# SOURCE DOCUMENT
════

ViaClimate Progress:

Posted: 21 Sep 2012 08:30 AM PDT

 

by Catherine Woodiwiss

This week, the National Climate Summit 2013 Coalition released a petition calling on both Presidential candidates to address rapidly accelerating climate change.

The statement, written and endorsed by over 1300 faith leaders, elected officials, civil rights groups, environmental activists, business representatives, and others, calls on both Presidential candidates to “act in the best interests of this and all future generations of American’s now by publicly acknowledging the climate emergency”; and committing to host a climate summit to craft actions for national solutions within their first 100 days in office.

This is only the latest step in a long, hot summer filled with faith groups demanding that climate change get its place at the table during the last weeks of the election season.

Since the spring, faith groups across the aisle have grown bolder in taking their demands for specific action on energy and climate change to political leaders.  In connection with Earth Week last April, the Interfaith Moral Action on Climate released a Congress report card, which detailed each Member’s record on climate change and clean energy standards. Though each Representative scored differently, the overall grade was a miserable F.

“The U.S. Congress has failed to meaningfully address the rapidly deepening crisis,” said the group. “This is a moral and ethical failure of the highest order.”

And following an Earth Week declaration to the White House that climate change was an election issue, a coalition of young Evangelicals unveiled a new campaign in July: Young Evangelicals for Climate Action.  The group’s main organizing effort, spearheaded by young author and former Senate candidate Ben Lowe, is a social media campaign calling on Presidential candidates to outline their plan of action for addressing climate change.

“The [2012] Presidential election will be the most important one we’ve ever had, or may ever have, when it comes to climate change,” wrote Lowe in July, urging more action on comprehensive climate legislation that includes putting a price on carbon pollution, addressing deforestation and ocean acidification, and providing aid for communities to adapt to existing impacts.

“It’s crucial for President Obama and Governor Romney to make overcoming the climate crisis a campaign promise and a national priority. [But] currently, neither of the major candidates is showing the courageous leadership we need.”

Coming from faithful youth, this censure of failed leadership is a new development in a rising chorus of calls for climate protection from the typically-conservative Evangelical movement. And in this election year, their voices are particularly amplified.

════

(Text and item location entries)

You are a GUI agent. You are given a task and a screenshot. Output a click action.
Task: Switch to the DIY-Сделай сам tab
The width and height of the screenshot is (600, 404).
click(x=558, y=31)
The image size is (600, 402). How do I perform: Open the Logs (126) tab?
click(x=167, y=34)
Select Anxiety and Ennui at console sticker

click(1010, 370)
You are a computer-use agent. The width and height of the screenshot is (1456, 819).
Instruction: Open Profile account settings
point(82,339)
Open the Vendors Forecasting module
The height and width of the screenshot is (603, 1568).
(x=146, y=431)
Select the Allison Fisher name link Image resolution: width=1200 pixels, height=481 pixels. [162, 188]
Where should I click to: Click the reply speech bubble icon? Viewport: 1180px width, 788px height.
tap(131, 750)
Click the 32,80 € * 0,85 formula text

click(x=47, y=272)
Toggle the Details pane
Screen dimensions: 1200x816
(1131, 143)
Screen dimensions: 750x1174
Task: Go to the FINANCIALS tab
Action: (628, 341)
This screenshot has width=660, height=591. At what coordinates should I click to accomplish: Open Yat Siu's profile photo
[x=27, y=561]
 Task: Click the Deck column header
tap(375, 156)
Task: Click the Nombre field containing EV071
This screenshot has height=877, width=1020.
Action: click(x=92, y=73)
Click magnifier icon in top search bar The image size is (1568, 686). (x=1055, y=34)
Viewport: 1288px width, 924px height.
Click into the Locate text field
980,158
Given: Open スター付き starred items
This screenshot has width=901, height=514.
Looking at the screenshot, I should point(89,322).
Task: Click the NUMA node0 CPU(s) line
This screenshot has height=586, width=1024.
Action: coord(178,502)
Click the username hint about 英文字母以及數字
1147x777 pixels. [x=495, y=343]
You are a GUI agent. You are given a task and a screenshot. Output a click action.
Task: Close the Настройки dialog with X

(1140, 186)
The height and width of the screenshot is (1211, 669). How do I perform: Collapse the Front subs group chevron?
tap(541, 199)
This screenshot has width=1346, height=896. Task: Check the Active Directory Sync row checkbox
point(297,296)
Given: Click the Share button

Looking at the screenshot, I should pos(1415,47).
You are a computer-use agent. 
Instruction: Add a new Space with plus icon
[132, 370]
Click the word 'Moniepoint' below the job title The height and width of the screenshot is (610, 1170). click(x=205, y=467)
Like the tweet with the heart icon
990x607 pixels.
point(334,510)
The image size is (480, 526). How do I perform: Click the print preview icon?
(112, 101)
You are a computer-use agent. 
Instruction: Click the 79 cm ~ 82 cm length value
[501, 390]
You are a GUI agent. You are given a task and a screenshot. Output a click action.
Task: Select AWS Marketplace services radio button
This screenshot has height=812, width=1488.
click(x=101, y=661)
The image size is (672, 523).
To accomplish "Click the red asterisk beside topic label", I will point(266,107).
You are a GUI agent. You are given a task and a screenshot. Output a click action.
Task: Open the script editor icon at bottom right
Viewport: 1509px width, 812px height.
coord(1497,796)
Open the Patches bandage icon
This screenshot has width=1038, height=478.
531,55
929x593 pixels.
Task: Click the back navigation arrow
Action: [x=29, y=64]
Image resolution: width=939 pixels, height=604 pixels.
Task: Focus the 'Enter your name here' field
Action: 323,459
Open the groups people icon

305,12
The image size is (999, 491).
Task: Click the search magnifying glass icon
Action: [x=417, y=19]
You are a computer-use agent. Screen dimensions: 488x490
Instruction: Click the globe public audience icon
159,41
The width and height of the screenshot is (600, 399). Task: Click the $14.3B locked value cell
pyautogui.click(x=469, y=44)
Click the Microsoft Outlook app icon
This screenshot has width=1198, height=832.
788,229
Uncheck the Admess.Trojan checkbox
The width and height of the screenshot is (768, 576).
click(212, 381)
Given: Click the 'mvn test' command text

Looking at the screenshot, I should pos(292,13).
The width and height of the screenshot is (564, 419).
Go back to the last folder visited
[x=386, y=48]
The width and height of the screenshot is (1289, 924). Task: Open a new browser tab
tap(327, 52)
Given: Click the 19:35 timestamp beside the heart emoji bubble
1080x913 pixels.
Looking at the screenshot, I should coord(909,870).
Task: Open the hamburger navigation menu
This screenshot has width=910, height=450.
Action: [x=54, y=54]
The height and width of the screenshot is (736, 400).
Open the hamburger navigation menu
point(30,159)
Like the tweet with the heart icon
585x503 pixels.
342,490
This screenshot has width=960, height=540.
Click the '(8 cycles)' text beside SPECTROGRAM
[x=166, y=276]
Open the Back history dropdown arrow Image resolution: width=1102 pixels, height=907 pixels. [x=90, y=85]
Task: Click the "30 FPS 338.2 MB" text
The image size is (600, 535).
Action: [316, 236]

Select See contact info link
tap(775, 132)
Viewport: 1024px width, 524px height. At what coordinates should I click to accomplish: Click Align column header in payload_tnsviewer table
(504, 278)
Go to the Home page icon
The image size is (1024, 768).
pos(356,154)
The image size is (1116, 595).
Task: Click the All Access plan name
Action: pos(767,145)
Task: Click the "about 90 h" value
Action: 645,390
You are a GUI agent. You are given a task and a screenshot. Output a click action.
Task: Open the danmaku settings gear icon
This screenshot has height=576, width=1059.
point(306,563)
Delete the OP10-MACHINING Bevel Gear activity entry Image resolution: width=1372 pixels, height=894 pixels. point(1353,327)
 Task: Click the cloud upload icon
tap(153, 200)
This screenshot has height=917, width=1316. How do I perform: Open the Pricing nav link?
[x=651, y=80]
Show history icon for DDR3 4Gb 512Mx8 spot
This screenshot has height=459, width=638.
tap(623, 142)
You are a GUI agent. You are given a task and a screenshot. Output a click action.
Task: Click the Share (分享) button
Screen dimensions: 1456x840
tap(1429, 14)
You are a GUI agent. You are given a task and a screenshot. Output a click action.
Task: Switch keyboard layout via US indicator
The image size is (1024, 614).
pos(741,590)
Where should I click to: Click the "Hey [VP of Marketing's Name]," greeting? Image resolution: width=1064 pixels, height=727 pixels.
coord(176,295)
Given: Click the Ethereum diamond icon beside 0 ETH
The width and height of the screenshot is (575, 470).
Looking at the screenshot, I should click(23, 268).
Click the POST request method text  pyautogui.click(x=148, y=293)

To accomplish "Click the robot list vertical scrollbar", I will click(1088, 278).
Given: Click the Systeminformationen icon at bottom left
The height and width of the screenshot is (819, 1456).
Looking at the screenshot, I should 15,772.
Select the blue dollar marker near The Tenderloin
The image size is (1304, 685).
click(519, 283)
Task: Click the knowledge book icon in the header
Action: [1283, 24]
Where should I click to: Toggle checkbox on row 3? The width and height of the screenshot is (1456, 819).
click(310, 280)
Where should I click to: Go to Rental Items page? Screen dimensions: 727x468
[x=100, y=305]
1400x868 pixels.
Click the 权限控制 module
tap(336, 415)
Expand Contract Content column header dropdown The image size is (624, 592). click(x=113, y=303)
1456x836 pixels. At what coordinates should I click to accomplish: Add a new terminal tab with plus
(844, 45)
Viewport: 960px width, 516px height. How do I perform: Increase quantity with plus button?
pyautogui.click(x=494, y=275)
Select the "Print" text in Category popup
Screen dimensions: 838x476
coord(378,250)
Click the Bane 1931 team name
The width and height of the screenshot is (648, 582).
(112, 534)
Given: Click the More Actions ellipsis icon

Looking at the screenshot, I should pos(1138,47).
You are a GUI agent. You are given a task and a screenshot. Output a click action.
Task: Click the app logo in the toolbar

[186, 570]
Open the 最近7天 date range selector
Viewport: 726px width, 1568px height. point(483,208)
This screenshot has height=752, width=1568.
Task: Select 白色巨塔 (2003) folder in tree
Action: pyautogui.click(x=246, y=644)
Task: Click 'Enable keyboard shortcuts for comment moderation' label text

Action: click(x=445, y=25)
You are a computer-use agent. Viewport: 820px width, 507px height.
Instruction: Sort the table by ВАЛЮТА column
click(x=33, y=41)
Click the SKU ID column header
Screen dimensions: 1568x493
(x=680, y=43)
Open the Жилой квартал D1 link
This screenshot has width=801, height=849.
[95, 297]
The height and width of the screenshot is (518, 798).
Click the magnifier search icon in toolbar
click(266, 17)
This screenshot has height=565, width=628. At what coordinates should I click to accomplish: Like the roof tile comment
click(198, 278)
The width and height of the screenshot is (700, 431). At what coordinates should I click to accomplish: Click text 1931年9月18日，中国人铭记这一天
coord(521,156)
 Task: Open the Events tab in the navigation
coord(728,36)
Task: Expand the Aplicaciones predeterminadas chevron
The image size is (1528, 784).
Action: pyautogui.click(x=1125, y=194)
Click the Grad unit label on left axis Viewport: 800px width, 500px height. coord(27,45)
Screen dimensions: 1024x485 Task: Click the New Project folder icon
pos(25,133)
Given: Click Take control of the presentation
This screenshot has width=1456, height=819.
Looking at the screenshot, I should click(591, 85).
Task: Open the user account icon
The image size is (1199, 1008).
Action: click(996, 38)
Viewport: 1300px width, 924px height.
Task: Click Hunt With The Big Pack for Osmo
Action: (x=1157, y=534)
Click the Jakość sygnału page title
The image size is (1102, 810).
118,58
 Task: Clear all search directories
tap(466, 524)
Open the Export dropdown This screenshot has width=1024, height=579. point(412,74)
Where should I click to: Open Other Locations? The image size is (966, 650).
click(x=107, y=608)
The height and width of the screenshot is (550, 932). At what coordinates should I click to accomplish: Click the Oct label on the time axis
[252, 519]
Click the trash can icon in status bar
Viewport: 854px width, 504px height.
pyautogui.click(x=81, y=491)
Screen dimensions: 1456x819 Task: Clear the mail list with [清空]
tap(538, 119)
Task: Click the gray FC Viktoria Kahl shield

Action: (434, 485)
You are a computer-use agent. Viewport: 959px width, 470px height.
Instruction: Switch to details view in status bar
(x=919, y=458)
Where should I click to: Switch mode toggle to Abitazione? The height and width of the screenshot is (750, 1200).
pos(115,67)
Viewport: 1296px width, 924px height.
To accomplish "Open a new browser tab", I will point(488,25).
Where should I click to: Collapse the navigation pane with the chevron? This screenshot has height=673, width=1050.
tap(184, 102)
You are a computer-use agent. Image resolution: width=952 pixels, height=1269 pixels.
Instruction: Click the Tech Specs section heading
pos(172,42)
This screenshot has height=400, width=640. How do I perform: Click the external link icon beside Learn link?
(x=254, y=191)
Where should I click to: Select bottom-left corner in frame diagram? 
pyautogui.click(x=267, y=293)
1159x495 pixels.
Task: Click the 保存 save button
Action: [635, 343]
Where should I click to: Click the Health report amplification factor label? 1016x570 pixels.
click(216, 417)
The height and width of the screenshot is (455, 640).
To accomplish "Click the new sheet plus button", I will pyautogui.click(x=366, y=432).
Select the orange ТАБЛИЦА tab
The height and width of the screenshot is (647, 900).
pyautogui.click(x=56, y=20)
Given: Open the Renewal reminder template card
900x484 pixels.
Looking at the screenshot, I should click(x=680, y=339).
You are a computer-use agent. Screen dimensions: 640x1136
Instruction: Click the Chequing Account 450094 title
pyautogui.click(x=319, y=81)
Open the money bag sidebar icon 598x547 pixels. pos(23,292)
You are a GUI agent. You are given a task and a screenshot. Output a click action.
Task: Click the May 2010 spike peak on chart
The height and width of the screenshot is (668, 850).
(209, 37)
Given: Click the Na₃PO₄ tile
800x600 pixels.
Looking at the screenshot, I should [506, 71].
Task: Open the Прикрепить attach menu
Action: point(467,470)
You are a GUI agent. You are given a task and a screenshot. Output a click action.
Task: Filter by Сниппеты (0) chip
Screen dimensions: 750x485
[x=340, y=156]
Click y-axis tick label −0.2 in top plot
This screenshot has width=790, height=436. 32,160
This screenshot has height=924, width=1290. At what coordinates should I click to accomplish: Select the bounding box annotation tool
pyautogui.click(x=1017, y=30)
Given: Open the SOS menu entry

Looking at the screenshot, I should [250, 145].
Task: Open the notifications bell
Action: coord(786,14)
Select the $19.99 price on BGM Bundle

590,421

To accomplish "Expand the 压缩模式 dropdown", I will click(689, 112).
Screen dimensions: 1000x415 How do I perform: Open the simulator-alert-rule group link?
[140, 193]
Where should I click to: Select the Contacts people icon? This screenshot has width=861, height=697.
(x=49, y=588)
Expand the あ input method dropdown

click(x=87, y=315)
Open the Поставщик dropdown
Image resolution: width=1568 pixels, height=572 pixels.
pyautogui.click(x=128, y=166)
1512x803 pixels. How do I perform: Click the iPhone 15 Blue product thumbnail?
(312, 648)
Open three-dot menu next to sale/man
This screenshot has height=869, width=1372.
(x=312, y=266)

════

# TASKS AND EXERCISES
1. Echo the article on faith groups and climate action word for word, beginning at the words "This week, the" and stopping after the words "days in office.".
2. According to the article on faith groups and climate action, why did the Interfaith Moral Action on Climate call Congress's record "a moral and ethical failure of the highest order"? Answer in one to three sentences.
3. Finish out the next part of the article on faith groups pressing the presidential candidates on climate change, picking up after its final sentence.

# ANSWERS TO EACH TASK
1.
This week, the National Climate Summit 2013 Coalition released a petition calling on both Presidential candidates to address rapidly accelerating climate change.

The statement, written and endorsed by over 1300 faith leaders, elected officials, civil rights groups, environmental activists, business representatives, and others, calls on both Presidential candidates to “act in the best interests of this and all future generations of American’s now by publicly acknowledging the climate emergency”; and committing to host a climate summit to craft actions for national solutions within their first 100 days in office.

2. The group said the U.S. Congress had failed to meaningfully address the rapidly deepening climate crisis. Its report card on each Member's record on climate change and clean energy standards gave Congress an overall grade of F.

3.
In June, the Evangelical Environmental Network ran TV spots in key swing states – including Virginia, North Carolina, and Ohio – asking viewers to “tell Senators that defending the EPA’s ability to reduce carbon pollution is the right thing to do.” Wrote Jim Ball, Executive Vice President of EEN, “as my colleague and EEN’s President, the Rev. Mitch Hescox, says: “So goes our community on this issue, so goes the country.”

Calls for political leadership on climate are not limited to the Evangelical community. On August 14th, the same day that the Yale Project on Climate Change Communication released a report showing that a majority of all registered voters say they will consider candidates’ views on global warming when deciding how to vote, the Franciscan Action Network issued a press release urging President Obama and Governor Romney to acknowledge the pending climate crisis as an ecological and moral issue and to outline steps they would take to address the problem.

“During this election campaign we cannot allow the candidates to simply bury their heads in the sand,” reads the statement.

It goes on forcefully: “We should challenge the media and our political leaders when they spread misinformation… Both President Obama and Governor Romney need to have the moral courage to use their voices as leaders…and provide a plan of action. The American people and all God’s children across this world deserve no less.”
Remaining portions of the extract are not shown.